**Given instruction:** Render the data from the line containing "You are a computer-use agent. Viewport: 466px" through the line containing "Looking at the screenshot, I should [348, 64]." as a Markdown table with the columns Row and Data line, numbering each row. Leave out blank lines.

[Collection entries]
========

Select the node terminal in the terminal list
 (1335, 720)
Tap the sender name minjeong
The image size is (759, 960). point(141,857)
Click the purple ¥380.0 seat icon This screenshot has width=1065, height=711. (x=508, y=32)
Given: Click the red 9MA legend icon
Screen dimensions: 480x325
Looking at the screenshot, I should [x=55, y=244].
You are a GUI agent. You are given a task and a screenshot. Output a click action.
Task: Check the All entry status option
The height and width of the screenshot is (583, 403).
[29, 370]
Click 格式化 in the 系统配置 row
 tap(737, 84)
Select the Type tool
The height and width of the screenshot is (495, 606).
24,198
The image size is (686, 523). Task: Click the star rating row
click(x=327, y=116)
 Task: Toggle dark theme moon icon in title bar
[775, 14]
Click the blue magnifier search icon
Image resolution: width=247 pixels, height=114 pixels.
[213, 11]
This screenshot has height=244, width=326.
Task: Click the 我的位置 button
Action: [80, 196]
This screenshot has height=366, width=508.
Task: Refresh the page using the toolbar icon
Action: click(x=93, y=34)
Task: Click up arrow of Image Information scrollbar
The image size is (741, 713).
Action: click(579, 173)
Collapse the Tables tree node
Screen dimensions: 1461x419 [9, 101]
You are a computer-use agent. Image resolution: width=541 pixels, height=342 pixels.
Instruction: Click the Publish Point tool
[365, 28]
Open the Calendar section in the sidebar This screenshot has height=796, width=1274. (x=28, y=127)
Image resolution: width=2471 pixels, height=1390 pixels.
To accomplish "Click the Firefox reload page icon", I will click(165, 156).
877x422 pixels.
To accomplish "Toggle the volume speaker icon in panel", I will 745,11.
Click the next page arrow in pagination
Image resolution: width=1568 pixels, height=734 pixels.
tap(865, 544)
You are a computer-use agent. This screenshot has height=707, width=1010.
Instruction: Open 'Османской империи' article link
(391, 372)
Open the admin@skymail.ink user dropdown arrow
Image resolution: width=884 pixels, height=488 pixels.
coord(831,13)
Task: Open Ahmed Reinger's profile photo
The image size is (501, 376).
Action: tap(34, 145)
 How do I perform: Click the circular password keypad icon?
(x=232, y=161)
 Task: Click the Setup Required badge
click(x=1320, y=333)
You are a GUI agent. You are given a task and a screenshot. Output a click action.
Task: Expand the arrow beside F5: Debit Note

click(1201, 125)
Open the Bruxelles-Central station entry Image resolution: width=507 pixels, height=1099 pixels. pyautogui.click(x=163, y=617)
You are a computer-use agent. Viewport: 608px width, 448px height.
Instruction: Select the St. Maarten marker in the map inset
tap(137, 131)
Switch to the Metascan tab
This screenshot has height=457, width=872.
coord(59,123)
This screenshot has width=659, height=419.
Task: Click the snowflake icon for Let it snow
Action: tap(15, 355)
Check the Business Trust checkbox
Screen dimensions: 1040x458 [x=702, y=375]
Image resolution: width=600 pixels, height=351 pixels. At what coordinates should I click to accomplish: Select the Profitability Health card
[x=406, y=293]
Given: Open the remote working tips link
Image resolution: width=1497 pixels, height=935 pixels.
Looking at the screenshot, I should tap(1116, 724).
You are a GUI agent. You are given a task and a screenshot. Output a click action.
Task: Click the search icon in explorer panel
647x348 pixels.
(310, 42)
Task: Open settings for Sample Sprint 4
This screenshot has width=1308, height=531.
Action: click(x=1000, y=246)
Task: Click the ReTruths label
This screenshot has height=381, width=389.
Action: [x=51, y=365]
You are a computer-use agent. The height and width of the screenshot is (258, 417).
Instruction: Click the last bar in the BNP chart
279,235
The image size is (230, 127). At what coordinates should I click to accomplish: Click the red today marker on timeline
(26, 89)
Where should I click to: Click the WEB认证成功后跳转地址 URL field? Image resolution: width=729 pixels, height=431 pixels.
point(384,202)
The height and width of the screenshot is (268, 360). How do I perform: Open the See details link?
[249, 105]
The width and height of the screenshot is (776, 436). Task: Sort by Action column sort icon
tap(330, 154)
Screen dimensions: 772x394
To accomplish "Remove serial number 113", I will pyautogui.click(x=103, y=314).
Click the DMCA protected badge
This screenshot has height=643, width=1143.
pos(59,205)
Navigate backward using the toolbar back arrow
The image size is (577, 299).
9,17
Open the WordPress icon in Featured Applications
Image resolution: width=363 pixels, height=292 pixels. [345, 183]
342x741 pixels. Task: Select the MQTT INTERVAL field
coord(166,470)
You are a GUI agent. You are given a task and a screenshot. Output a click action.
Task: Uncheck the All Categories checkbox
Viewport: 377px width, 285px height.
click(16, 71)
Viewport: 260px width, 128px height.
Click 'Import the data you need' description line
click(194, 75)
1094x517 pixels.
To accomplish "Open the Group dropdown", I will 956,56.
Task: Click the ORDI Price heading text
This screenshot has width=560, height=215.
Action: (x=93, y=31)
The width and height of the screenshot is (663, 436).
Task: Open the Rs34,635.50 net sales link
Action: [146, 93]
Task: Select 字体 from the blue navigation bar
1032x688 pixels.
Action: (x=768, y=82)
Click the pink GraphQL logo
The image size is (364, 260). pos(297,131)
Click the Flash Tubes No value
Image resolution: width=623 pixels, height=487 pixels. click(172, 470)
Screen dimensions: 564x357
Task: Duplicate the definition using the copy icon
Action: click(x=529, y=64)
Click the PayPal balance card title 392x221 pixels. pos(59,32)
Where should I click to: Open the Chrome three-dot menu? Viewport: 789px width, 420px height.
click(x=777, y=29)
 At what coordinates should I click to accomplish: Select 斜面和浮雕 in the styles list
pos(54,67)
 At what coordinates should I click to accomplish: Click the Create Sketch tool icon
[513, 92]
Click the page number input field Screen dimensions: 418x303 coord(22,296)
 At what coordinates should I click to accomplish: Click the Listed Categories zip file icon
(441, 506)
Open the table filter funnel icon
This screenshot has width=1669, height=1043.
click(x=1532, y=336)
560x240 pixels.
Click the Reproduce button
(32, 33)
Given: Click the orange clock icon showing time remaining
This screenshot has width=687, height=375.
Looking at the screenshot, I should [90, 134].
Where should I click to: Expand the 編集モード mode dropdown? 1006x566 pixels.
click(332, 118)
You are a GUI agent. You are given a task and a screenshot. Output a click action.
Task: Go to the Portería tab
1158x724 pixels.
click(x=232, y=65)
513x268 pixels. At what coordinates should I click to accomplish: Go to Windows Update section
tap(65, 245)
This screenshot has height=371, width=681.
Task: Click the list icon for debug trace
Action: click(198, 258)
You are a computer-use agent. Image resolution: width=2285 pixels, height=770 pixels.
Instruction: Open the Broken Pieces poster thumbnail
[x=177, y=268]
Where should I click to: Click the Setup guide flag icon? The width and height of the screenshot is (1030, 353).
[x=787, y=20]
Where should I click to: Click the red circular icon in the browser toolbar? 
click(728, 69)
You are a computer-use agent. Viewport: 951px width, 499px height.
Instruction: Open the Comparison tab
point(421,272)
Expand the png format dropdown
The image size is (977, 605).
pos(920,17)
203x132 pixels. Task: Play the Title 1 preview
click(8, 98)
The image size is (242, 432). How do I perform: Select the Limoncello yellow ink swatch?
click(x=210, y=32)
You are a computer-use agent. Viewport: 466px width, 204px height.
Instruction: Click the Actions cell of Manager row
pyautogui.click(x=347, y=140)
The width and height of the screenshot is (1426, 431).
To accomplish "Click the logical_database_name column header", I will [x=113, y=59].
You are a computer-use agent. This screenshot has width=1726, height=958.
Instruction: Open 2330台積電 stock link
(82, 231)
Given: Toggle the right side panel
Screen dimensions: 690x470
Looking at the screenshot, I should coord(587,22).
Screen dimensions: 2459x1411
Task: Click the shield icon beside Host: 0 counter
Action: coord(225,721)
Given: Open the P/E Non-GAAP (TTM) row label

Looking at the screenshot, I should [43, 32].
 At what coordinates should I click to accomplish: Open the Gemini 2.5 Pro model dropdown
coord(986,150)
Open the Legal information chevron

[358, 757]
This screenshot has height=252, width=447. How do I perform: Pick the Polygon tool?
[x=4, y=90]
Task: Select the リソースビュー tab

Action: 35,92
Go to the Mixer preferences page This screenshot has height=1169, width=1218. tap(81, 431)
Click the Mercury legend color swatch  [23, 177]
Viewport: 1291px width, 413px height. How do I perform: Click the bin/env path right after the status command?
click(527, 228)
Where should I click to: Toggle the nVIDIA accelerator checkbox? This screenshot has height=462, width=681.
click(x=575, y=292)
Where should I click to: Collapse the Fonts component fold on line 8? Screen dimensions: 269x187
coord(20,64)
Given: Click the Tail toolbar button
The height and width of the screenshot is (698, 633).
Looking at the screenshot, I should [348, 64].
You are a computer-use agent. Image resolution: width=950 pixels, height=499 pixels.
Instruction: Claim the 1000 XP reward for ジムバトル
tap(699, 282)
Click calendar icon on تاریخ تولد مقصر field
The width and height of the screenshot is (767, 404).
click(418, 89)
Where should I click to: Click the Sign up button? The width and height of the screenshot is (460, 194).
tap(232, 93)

========

**Solution:**
| Row | Data line |
|---|---|
| 1 | You are a computer-use agent. Viewport: 466px width, 204px height. |
| 2 | Instruction: Click the Actions cell of Manager row |
| 3 | pyautogui.click(x=347, y=140) |
| 4 | The width and height of the screenshot is (1426, 431). |
| 5 | To accomplish "Click the logical_database_name column header", I will [x=113, y=59]. |
| 6 | You are a computer-use agent. This screenshot has width=1726, height=958. |
| 7 | Instruction: Open 2330台積電 stock link |
| 8 | (82, 231) |
| 9 | Given: Toggle the right side panel |
| 10 | Screen dimensions: 690x470 |
| 11 | Looking at the screenshot, I should coord(587,22). |
| 12 | Screen dimensions: 2459x1411 |
| 13 | Task: Click the shield icon beside Host: 0 counter |
| 14 | Action: coord(225,721) |
| 15 | Given: Open the P/E Non-GAAP (TTM) row label |
| 16 | Looking at the screenshot, I should [43, 32]. |
| 17 |  At what coordinates should I click to accomplish: Open the Gemini 2.5 Pro model dropdown |
| 18 | coord(986,150) |
| 19 | Open the Legal information chevron |
| 20 | [358, 757] |
| 21 | This screenshot has height=252, width=447. How do I perform: Pick the Polygon tool? |
| 22 | [x=4, y=90] |
| 23 | Task: Select the リソースビュー tab |
| 24 | Action: 35,92 |
| 25 | Go to the Mixer preferences page This screenshot has height=1169, width=1218. tap(81, 431) |
| 26 | Click the Mercury legend color swatch  [23, 177] |
| 27 | Viewport: 1291px width, 413px height. How do I perform: Click the bin/env path right after the status command? |
| 28 | click(527, 228) |
| 29 | Where should I click to: Toggle the nVIDIA accelerator checkbox? This screenshot has height=462, width=681. |
| 30 | click(x=575, y=292) |
| 31 | Where should I click to: Collapse the Fonts component fold on line 8? Screen dimensions: 269x187 |
| 32 | coord(20,64) |
| 33 | Given: Click the Tail toolbar button |
| 34 | The height and width of the screenshot is (698, 633). |
| 35 | Looking at the screenshot, I should [348, 64]. |